*** INPUT FOR THIS TASK Section Begins ***

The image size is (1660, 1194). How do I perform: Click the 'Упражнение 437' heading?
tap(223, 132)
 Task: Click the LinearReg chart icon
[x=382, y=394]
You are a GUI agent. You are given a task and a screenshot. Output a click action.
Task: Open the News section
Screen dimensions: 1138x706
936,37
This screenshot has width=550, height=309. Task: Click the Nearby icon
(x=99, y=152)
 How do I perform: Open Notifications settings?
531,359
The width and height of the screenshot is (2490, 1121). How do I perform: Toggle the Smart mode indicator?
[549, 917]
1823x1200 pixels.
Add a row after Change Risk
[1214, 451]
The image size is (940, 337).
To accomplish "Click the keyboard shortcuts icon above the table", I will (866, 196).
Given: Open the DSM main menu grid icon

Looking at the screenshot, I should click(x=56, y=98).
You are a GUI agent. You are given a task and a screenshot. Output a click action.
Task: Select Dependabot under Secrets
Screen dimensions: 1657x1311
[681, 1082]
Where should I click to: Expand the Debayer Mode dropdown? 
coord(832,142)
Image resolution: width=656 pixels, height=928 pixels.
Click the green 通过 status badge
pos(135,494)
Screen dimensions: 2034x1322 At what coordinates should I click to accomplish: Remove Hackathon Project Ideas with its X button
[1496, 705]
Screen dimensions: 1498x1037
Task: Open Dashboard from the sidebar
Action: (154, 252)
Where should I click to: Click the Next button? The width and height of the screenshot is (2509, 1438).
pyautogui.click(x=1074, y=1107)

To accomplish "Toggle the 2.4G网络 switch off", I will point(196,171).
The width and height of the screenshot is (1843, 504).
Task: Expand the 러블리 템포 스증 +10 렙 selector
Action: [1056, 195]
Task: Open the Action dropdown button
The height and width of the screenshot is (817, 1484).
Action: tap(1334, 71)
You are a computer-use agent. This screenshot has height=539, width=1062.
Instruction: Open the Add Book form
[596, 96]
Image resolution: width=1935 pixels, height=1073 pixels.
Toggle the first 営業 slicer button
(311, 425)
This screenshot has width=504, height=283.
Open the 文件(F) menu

*** INPUT FOR THIS TASK Section Ends ***

### [YOUR TASK]
Wherever the string "resolution" occurs in the records above, copy that line.

### [OUTPUT OF THE TASK]
Image resolution: width=656 pixels, height=928 pixels.
Image resolution: width=1935 pixels, height=1073 pixels.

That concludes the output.